*USING THE INFORMATION*
1. Copy the Malachi Snow biography from "A college freshman" to "in 13.33 seconds." word for word.
2. In the Malachi Snow biography, which university did Snow transfer to before the 2025 indoor track season?
3. How would the Malachi Snow biography go on after its last sentence? Continue it from that point.

*PAGE EXCERPT*
Malachi Snow

Personal information
- Born: 5 April 2004 (age 22)

Sport
- Sport: Athletics
- Events: Sprint, Hurdles

Achievements and titles
- Personal bests: 100m: 10.04 (2025) 110mH: 13.30 (2025) Indoor 60m: 6.46 (2026) 60mH: 7.43 (2026)

= Malachi Snow =

American sprinter (born 2004)

Malachi Snow (born 5 April 2004) is an American sprinter and sprint hurdler from Cincinnati, who competes for Texas Tech University.

==Biography==
Snow attended Northwest High School in Cincinnati, Ohio. He helped the school win the Southwest Ohio Conference championship in 2022 and was named SWOC Runner of the Year. He later set a school record when he ran the 110 hurdles in 13.91 seconds to win the Ohio state championships.

A college freshman in 2024, competing for San Jose State University, won the men's 110m hurdles in a wind-legal 13.50 seconds, before later winning the 100m in a wind-legal 10.27 seconds on the same day at the Stanford Invitational at in Palo Alto, California. He placed fourth in the 100m hurdles at the 2024 NCAA Outdoor Championships in 13.33 seconds.

Snow transferred to Texas Tech University ahead of the 2025 indoor track season. He placed third in the 60m hurdles at the 2025 NCAA Indoor Championships, where he was also a finalist in the 60 metres, placing seventh in 6.59 seconds. In May 2025, he ran a personal best 10.04 seconds (+1.1) for the 100 metres.

*GIVEN INFORMATION*
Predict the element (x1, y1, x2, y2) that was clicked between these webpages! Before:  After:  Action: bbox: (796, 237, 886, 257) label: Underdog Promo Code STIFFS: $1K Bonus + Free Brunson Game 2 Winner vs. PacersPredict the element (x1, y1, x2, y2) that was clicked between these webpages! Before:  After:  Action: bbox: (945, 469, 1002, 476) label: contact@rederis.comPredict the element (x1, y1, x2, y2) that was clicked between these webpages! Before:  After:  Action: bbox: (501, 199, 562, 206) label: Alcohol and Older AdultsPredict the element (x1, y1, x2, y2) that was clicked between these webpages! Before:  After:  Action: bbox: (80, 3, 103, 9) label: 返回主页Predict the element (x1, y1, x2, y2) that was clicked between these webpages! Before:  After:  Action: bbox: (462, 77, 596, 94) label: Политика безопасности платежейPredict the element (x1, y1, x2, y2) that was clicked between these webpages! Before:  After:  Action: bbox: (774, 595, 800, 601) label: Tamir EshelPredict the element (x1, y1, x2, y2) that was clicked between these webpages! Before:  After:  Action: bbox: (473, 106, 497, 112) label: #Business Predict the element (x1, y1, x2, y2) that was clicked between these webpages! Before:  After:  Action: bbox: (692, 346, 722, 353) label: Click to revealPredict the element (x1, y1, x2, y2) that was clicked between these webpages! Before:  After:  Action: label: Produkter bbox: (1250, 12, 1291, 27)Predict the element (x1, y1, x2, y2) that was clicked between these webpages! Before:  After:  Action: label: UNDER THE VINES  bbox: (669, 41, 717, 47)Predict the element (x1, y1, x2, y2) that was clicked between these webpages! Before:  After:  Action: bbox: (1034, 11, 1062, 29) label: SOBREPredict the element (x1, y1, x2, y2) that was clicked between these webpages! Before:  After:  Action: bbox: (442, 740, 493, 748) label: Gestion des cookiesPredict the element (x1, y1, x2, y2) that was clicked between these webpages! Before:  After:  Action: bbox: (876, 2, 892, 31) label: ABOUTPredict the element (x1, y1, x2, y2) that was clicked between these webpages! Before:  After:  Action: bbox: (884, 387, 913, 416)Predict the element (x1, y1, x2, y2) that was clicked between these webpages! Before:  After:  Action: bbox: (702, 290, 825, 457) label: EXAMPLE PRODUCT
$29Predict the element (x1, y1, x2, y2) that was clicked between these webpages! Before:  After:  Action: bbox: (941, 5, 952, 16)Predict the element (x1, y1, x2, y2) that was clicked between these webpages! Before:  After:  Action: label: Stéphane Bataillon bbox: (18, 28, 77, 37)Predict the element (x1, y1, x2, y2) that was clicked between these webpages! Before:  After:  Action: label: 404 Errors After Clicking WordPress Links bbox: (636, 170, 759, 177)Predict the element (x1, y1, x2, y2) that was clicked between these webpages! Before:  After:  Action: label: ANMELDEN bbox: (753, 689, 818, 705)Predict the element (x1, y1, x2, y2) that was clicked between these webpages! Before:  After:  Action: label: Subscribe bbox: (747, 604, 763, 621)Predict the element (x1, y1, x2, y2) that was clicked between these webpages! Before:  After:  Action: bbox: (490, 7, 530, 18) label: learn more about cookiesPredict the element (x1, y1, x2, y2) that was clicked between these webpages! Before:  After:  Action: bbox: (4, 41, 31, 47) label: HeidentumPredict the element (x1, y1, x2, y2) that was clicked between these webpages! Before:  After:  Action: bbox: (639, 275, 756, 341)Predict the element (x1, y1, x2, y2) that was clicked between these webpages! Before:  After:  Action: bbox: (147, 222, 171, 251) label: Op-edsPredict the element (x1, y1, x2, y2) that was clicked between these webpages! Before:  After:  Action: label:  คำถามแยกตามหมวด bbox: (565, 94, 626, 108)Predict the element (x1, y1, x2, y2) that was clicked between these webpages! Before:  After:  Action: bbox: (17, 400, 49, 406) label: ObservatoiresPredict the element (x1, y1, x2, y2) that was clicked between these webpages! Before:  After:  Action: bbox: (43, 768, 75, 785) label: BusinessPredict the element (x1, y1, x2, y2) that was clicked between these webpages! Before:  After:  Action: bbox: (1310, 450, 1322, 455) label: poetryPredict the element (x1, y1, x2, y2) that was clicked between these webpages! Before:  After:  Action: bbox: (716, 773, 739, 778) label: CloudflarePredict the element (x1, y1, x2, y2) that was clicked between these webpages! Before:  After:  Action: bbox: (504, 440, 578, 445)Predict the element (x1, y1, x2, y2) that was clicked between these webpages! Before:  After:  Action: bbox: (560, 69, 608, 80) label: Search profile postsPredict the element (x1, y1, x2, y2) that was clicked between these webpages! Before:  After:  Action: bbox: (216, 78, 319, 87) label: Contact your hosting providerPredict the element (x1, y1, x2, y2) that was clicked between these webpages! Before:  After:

*ANSWERS TO THE TASKS*
1.
A college freshman in 2024, competing for San Jose State University, won the men's 110m hurdles in a wind-legal 13.50 seconds, before later winning the 100m in a wind-legal 10.27 seconds on the same day at the Stanford Invitational at in Palo Alto, California. He placed fourth in the 100m hurdles at the 2024 NCAA Outdoor Championships in 13.33 seconds.

2. Texas Tech University.

3.
Snow won the 60m hurdles at the Stan Scott Invite in January 2026, in a time of 7.55 seconds. Snow set a new personal best for the 60 metres at the 2026 Big 12 Indoor Championship of 6.46 seconds, also running a personal best 7.43 in the 60m hurdles at the championships with both finals taking place within 20 minutes of each other. Competing at the 2026 NCAA Division I Indoor Track and Field Championships in March, Snow ran 7.43 seconds the 60 metres hurdles in the preliminary round, also qualifying for the final of the 60 metres with a time of 6.54 seconds. He placed fourth in the 60 m final in 6.57 seconds and ran 7.56 seconds on the same day in the 60 m hurdles final. In May, Snow ran a wind-aided 13.08 (+3.8w) to win the men's 110 m hurdles at the Big 12 Outdoor Championships and later qualified for the 2026 NCAA Outdoor Championships.